Je veux la rassurer de nouveau: "Je comprends mieux, maintenant. Mais il n'empêche, sache-le bien, que je trouve que tu es une jolie fille. Très grande, mais jolie." J'ai beau l'avoir dit avec toute ma conviction, elle arbore un air sceptique. J'ai envie d'aller plus loin avec elle, de comprendre, et de lui faire exprimer ce malaise que je perçois. Je glisse un mot sur son oncle. Elle dément: "Je l'appelle ainsi, mais en réalité il n'est pas mon oncle. Sa femme et lui m'ont adoptée lorsque j'avais sept ans. J'étais encore normale, à l'époque. Ils sont allés m'acheter, c'est le mot, dans un orphelinat, quelque part en Europe de l'Est. Ils ne m'ont jamais dit où exactement. C'était une période magnifique de ma vie. J'ai été heureuse, pendant presque un an. Jusqu'à ce que sa femme, ma nouvelle maman, se fasse tuer par un chauffard. Les deux années qui ont suivi ont été un enfer. Nous avons déménagé pour ce village, loin. Je ne peux même pas aller me recueillir sur la tombe de Maman. Il a voulu oublier, faire le vide. Tout ce que j'ai pu sauver d'elle tient dans une petite boîte, cachée."

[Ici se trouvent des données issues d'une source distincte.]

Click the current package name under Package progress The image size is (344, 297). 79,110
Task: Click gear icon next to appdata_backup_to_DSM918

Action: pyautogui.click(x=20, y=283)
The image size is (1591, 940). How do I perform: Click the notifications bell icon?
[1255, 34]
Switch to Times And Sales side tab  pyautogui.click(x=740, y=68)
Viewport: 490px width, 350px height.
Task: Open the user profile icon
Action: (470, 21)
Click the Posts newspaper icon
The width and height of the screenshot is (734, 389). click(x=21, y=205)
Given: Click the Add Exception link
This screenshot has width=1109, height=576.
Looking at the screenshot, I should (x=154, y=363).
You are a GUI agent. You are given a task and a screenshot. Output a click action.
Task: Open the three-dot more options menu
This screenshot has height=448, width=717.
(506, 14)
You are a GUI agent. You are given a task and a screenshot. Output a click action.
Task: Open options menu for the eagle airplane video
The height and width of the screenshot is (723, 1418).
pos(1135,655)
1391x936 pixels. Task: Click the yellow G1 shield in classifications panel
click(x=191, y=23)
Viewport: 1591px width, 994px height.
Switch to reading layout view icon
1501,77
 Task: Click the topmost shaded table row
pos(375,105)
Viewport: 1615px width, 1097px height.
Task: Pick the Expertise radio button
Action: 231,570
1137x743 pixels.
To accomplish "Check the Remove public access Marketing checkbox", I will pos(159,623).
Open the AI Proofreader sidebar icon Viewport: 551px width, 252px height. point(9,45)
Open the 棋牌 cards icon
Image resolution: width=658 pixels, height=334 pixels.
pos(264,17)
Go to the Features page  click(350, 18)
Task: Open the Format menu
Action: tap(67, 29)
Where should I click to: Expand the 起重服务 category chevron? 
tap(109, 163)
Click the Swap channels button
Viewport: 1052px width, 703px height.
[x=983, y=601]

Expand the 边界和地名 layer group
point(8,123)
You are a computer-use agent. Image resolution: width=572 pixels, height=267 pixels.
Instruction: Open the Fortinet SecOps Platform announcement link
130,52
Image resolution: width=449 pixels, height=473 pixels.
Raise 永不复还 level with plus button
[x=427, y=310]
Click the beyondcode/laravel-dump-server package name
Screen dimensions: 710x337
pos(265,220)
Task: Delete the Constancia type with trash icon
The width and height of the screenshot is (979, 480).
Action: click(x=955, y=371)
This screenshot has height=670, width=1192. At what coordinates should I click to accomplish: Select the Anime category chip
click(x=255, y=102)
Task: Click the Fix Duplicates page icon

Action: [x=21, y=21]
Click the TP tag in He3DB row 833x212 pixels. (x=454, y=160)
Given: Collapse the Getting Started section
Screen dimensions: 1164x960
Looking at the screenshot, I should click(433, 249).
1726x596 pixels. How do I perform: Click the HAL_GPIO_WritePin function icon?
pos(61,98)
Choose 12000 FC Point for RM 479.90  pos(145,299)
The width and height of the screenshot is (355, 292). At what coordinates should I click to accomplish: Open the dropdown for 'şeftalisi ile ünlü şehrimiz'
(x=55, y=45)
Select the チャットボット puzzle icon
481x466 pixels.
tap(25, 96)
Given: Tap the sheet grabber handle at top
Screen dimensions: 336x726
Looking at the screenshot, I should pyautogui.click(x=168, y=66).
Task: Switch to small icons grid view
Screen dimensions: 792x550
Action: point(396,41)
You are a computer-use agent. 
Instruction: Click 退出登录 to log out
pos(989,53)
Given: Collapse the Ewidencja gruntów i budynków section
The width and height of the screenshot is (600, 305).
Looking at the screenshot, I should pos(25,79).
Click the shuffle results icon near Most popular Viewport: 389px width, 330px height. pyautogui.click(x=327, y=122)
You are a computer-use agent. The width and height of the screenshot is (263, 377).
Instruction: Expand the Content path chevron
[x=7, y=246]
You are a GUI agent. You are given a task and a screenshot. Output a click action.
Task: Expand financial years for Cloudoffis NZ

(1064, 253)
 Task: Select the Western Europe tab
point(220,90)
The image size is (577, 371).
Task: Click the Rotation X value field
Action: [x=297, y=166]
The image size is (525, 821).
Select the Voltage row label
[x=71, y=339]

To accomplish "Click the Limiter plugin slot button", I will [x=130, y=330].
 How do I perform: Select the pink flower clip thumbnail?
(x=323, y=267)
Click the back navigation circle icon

"De plus, j'avais commencé à grandir un peu trop. Mon visage avait l'aspect de celui d'un garçon, ma voix baissait dans les graves. Alors, comme je portais des vêtements pas spécialement féminins, des jeans et des pulls bon marché, les gens me prenaient pour un garçon. C'est là qu'il s'est mis à m'élever comme un garçon. Il avait besoin d'un apprenti, il m'a appris la mécanique auto, laquelle m'a intéressée, et a inventé cette histoire d'oncle. Je n'ai pas eu le choix, j'ai suivi… En plus, je n'arrêtais pas de grandir, et devenir de plus en plus carrée, de plus en plus monstrueuse. Il m'était moins difficile de me faire accepter au sein du village en tant qu'homme, vu mon gabarit, alors j'ai mis la jeune fille de côté, enfermée en dedans. Et puis, une fille qui répare les voitures, ça perturbe encore bien des gens…" »

Hercule [Ch.09]

4 commentaires:
je ne pensais que la commerciale puisse faire preuve d'autant de sentiments!!!
elle en devient presque fréquentable. ;-)
bisous Miss, on attend la suite :-)
Rhôô, mais même chez cette commerciale sommeille (profondément parfois) un être humain :D
Bisous aussi, Taz :*
-MyLzz59-
Encore et toujours devoir cacher ou camoufler ses différences quelles qu'elles soient .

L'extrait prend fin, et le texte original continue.